> Dataset items

● ● ● ● ●

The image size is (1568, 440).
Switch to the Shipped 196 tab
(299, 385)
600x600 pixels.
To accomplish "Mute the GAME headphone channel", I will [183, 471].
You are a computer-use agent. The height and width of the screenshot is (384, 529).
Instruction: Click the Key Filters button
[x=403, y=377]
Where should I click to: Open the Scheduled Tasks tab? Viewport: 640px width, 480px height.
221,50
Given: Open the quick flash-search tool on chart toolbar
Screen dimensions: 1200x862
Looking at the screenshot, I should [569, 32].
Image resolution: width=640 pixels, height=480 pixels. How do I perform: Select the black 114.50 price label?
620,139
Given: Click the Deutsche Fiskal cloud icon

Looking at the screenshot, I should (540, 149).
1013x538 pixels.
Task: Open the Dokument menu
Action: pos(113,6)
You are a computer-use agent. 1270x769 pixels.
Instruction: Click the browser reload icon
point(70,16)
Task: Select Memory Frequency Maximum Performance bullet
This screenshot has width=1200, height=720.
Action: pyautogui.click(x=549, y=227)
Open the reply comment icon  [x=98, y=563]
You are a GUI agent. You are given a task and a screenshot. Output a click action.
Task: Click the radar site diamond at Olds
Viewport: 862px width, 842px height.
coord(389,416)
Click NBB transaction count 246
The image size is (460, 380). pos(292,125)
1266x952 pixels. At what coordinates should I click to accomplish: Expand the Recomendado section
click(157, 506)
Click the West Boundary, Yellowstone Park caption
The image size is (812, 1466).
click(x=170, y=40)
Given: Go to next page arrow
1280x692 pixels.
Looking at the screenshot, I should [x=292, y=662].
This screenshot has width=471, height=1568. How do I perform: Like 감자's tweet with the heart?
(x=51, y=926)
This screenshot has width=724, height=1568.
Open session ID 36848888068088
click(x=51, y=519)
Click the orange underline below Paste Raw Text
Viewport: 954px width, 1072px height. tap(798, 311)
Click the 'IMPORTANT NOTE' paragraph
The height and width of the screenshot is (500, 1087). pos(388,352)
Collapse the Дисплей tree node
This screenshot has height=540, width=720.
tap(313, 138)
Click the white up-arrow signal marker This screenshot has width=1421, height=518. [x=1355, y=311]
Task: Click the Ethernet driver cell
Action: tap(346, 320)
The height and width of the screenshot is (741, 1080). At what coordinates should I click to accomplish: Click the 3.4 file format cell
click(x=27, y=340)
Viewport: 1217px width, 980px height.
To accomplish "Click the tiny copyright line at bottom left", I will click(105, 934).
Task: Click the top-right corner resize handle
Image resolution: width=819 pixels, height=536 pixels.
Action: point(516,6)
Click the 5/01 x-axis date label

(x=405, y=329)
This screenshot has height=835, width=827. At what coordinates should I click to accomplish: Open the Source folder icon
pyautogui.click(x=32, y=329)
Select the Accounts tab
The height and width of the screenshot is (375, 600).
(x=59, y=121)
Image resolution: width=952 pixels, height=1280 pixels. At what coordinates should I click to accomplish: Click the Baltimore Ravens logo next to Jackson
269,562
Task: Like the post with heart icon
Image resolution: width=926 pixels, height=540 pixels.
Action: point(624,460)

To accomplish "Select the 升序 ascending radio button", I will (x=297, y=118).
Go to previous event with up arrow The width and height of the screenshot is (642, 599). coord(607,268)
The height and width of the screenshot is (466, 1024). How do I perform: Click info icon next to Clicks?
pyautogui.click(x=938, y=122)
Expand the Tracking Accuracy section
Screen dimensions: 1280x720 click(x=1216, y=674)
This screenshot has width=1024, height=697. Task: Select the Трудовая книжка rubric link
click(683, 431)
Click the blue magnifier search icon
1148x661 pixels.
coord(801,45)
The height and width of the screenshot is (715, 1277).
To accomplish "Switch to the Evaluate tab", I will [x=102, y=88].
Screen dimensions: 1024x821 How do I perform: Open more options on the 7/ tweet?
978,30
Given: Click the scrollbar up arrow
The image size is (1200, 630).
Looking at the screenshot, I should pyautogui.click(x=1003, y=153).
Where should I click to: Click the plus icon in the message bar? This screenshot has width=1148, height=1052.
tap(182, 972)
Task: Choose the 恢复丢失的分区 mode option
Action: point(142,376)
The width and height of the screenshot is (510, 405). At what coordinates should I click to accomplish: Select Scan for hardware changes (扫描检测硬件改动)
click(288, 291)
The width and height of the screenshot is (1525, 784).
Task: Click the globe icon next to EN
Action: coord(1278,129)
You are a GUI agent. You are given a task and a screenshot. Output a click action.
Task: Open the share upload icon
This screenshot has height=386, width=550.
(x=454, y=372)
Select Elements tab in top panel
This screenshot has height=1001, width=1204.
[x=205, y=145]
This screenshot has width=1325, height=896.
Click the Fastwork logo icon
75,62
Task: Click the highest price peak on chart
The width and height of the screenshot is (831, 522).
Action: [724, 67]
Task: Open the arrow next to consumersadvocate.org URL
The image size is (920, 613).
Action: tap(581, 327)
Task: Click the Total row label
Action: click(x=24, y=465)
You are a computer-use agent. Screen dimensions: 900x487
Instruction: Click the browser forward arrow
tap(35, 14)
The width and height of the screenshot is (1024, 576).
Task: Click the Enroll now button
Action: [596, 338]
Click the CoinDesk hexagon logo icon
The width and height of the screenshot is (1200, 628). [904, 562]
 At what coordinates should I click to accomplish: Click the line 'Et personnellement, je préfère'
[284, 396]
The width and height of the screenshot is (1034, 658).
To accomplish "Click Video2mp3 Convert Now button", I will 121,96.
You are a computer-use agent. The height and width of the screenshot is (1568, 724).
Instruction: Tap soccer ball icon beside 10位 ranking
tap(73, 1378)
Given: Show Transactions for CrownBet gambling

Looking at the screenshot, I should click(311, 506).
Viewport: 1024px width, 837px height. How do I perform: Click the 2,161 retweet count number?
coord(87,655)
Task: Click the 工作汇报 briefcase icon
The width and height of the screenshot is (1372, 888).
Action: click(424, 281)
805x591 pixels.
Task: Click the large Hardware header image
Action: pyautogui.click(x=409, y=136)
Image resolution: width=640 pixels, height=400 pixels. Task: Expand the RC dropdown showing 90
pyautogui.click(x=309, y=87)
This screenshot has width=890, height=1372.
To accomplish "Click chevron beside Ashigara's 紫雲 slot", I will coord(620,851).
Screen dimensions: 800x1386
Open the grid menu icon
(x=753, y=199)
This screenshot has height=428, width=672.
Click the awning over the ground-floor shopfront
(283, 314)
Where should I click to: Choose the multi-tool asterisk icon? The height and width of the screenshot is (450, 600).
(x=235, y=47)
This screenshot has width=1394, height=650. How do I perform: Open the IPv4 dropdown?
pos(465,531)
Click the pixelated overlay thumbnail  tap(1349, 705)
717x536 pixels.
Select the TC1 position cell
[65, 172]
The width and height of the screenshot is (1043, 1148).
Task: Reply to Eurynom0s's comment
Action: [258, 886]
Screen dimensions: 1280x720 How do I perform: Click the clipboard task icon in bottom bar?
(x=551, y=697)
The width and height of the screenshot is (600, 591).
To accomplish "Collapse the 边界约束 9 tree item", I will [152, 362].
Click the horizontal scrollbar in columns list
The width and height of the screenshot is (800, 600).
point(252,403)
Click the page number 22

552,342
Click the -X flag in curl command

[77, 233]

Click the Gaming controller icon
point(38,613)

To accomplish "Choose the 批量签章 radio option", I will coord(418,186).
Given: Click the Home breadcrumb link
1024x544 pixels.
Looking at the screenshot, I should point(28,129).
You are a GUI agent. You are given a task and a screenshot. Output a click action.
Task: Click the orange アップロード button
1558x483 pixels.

● ● ● ● ●

> PROBLEM REQUIREMENTS
All that belongs in the answer is the run of lines above from the line containing "Click the CoinDesk hexagon logo icon" through the line containing "Task: Click the 工作汇报 briefcase icon", exactly as written.

> SOLUTION
Click the CoinDesk hexagon logo icon
The width and height of the screenshot is (1200, 628). [904, 562]
 At what coordinates should I click to accomplish: Click the line 'Et personnellement, je préfère'
[284, 396]
The width and height of the screenshot is (1034, 658).
To accomplish "Click Video2mp3 Convert Now button", I will 121,96.
You are a computer-use agent. The height and width of the screenshot is (1568, 724).
Instruction: Tap soccer ball icon beside 10位 ranking
tap(73, 1378)
Given: Show Transactions for CrownBet gambling

Looking at the screenshot, I should click(311, 506).
Viewport: 1024px width, 837px height. How do I perform: Click the 2,161 retweet count number?
coord(87,655)
Task: Click the 工作汇报 briefcase icon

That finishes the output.